Guillermo Almeyra
La sombra y el cuerpo

Las elecciones colombianas o ecuatorianas, o las relativamente próximas en Argentina o en Brasil, por no hablar de las alemanas, plantean el añoso problema de la relación entre el proceso electoral (la sombra) y los cambios en las relaciones sociales (el cuerpo).

Las elecciones son, en el mejor de los casos, un termómetro que mide más o menos deformadamente la temperatura del cuerpo social. No modifican la situación sanitaria del paciente ni aceleran su curación, sino en la medida muy pequeña en que la comprobación de una eventual presión en favor de un cambio político o social, desmoraliza o asusta a unos y da ardor y confianza a otros. Incluso en el caso alemán, en el cual existe una democracia mucho mayor que en América Latina, aunque está controlada por el gran capital, porque la misma se basa en la destrucción del nazismo y en los procesos de Nuremberg, la casi segura caída del gobierno de Helmuth Kohl y su reemplazo por el socialdemócrata ultramoderado Schro‘der sólo tendrá importancia si los sindicatos, que son de masa y están en pie de guerra, mantienen su presión sobre los patrones y también sobre los políticos de ``su'' futuro gobierno y construyen un gran movimiento nacional (eje de otro europeo) por la democracia social, o sea, por una mayor justicia distributiva, por el horario de trabajo, por la reducción del desempleo, por los derechos de los inmigrantes a la igualdad. La democracia es una extensión de los derechos y conquistas sociales, una reconquista del terreno perdido por los trabajadores en la batalla contra el capital financiero, el ejercicio desde abajo de la construcción de espacios de justicia.

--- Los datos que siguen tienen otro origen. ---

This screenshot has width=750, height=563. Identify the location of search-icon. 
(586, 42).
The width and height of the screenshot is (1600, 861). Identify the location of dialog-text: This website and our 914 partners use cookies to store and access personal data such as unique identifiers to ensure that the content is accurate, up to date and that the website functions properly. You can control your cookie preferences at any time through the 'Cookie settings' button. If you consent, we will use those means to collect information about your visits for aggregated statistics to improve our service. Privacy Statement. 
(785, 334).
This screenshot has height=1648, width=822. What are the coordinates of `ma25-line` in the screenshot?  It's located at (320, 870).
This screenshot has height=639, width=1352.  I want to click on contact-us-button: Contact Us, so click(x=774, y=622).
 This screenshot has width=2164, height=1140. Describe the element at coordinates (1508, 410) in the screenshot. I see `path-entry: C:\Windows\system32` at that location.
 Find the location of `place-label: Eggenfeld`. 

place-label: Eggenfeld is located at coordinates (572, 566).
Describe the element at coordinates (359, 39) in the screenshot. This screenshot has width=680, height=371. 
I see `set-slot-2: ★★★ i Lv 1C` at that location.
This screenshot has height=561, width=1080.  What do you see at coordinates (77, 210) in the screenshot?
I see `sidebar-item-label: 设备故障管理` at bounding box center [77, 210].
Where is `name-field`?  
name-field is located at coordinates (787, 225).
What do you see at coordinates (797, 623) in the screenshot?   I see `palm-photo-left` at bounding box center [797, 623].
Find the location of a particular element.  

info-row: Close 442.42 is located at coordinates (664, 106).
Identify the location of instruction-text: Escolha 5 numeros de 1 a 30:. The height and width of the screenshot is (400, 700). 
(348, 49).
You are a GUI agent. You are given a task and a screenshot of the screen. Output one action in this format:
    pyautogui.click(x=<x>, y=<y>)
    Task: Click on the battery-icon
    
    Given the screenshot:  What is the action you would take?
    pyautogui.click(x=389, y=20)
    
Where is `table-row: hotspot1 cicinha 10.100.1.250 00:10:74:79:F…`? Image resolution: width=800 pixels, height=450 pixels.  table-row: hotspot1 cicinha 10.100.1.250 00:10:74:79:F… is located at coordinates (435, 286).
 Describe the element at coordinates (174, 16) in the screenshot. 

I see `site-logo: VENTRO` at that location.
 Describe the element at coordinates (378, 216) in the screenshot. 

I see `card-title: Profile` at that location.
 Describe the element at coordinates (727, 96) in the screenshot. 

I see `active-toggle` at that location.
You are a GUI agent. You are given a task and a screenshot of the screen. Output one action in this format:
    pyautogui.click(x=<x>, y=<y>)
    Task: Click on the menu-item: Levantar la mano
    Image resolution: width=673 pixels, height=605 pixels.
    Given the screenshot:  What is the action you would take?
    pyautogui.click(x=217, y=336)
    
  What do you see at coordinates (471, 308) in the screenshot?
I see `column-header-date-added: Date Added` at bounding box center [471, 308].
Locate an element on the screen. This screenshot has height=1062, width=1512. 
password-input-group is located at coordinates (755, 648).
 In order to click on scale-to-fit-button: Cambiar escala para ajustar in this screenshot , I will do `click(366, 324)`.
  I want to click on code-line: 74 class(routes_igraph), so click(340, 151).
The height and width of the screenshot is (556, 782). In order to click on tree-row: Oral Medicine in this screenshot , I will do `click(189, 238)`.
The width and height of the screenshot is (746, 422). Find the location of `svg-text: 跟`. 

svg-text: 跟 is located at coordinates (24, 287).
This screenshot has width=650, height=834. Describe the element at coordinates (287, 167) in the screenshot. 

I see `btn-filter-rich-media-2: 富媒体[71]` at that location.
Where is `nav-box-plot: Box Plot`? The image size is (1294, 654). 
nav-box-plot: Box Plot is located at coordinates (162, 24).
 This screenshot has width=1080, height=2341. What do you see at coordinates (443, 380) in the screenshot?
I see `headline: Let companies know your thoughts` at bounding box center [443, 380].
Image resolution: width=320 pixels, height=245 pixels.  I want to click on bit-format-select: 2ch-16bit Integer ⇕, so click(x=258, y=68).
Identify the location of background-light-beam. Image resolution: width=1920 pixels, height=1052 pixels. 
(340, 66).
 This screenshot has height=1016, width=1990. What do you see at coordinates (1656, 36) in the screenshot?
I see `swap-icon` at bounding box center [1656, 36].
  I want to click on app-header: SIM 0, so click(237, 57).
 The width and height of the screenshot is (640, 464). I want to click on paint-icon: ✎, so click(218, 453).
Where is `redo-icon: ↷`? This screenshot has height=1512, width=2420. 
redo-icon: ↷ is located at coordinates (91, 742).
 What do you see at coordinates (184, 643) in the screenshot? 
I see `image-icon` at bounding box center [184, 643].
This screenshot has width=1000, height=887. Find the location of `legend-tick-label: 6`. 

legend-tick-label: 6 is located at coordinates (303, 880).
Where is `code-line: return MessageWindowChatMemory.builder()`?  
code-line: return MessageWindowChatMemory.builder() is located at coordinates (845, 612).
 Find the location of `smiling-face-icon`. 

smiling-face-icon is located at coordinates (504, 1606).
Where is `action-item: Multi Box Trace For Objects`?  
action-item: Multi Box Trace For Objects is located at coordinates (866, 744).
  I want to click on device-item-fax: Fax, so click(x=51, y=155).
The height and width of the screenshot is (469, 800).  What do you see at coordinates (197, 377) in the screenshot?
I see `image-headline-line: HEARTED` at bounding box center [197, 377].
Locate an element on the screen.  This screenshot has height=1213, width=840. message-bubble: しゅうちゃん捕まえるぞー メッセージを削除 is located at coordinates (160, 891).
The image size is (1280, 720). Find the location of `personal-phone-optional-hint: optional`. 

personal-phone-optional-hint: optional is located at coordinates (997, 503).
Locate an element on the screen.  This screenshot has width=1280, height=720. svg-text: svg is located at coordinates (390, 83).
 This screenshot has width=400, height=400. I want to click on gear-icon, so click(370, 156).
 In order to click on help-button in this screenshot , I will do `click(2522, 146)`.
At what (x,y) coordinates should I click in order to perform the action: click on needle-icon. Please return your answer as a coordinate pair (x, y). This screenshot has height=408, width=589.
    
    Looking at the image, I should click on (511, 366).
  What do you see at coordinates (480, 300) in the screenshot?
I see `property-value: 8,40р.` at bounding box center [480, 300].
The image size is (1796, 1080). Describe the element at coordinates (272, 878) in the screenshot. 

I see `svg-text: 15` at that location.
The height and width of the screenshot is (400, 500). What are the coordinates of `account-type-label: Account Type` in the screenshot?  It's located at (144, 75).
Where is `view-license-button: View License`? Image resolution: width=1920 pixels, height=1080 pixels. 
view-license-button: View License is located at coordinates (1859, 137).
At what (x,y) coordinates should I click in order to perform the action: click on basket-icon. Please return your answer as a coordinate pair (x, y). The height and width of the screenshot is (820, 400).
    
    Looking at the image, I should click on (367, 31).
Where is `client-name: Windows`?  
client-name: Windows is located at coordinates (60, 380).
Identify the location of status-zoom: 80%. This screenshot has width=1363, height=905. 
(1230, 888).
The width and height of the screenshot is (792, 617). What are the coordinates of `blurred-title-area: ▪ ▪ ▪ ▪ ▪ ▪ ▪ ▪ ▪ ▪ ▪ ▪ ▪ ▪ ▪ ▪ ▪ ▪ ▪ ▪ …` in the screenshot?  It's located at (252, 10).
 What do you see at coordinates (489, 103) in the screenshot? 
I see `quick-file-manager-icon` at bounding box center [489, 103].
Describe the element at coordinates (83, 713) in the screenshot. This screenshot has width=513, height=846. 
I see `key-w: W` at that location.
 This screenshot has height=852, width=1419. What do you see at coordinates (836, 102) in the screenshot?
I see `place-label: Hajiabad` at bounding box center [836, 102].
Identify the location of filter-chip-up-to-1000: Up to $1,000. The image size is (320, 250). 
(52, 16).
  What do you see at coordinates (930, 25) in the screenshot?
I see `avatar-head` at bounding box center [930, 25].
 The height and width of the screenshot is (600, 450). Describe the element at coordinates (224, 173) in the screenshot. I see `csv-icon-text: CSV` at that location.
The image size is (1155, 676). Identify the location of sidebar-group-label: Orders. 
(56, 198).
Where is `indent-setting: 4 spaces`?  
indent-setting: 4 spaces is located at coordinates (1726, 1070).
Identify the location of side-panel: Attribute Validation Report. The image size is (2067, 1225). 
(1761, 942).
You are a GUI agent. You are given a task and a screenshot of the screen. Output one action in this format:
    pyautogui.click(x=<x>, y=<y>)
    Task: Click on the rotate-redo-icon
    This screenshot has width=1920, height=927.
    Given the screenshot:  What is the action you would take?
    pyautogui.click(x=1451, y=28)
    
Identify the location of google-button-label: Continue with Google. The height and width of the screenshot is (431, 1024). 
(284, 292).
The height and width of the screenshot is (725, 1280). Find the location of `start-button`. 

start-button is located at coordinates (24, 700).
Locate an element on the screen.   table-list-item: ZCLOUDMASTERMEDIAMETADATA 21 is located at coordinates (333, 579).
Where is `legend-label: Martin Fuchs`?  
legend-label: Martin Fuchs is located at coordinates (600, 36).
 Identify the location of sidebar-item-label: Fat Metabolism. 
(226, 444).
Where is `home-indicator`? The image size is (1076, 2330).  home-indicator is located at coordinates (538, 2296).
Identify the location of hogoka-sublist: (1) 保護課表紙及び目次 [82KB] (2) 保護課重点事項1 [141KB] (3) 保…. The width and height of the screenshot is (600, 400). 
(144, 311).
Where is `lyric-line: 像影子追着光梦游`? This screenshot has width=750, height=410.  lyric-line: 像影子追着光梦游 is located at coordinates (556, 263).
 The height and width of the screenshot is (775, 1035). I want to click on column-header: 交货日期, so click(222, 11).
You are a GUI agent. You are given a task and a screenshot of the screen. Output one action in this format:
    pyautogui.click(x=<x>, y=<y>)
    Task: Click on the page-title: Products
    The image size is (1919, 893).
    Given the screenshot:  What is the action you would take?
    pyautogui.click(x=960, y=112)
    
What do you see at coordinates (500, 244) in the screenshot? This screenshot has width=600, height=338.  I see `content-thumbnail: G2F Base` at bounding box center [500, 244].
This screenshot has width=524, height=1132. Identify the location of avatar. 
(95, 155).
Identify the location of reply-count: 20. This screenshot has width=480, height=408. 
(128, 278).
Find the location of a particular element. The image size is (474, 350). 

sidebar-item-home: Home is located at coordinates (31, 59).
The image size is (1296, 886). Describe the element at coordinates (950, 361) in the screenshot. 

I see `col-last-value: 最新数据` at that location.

En las estructuras oligárquicas de las sociedades latinoamericanas, con los aparatos estatales y políticos profundamente infectados por la cleptocracia la opción, formalmente, se parece mucho más a la que los franceses llaman elección entre bonnet blanc et blanc bonnet, o sea, entre distintos collares para el mismo perro. Así se ve en Colombia, donde liberales y conservadores comparten el poder desde decenios y donde su lucha refleja diferentes matices de una misma política y diversos intereses de las facciones rivales de una misma clase dominante desde siempre, o así se ve en Ecuador e incluso en la Argentina, donde el programa y las propuestas del Frepaso no se diferencian mucho de lo que hace Menem, salvo en su prolijidad.

¿Quiere decir esto que ``todos son iguales'' y que lo mejor es mantenerse ``puros'' y ajenos a las elecciones (para que de ese modo sigan indisturbados en el poder los que allí están)? Sería desconocer que un Eliezer Gaitán, por ejemplo, era un liberal colombiano pero tuvo que ser asesinado, o la diferencia entre los radicales Irigoyen y Alvear en Argentina que obligó a un golpe militar contra el primero de parte de los aliados conservadores del segundo. Pero lo que torna ``subversivo'' e inaceptable un personaje no es tanto su eventual peso electoral sino la existencia, detrás de él, de un movimiento de masas con una dinámica propia, por confuso que el mismo sea en cuanto a los objetivos y por más que depende aún del caudillo. Ese es el problema real: para ganar en las urnas, pero sobre todo para construir parte del poder hay que movilizar amplios sectores de masa, organizarlos, hacerlos participar en las decisiones. Eso significa hacerles practicar una gimnasia democrática, un aprendizaje como ciudadanos y obligarles a abandonar el papel de apoyo pasivo a quienes creen dirigir el juego (que, recordémoslo, es internacional y no local). En efecto, en Filipinas, con el movimiento que llevó al gobierno a Corazón Aquino o en Indonesia, con el que derribó a Suharto, se lograron conquistas democráticas que no se obtuvieron en las ``transiciones'' sin movilización en América Latina. Sin sólidos movimientos sociales, que se construyen en torno a las necesidades de los trabajadores urbanos o rurales y de los ciudadanos hambrientos de justicia y de cambio real, se pueden ganar elecciones, pero no construir poder. Y la capacidad de resistencia a la política del gran capital financiero internacional y de sus aliados será muy menor si el caudillo renovador olvida que la honestidad y los buenos deseos por sí solos no ganan sino que para imponerse necesitan fuerzas materiales (sociales) detrás, por aquello de que ``vinieron los sarracenos y nos molieron a palos pues Dios está con los malos cuando son más que los buenos''.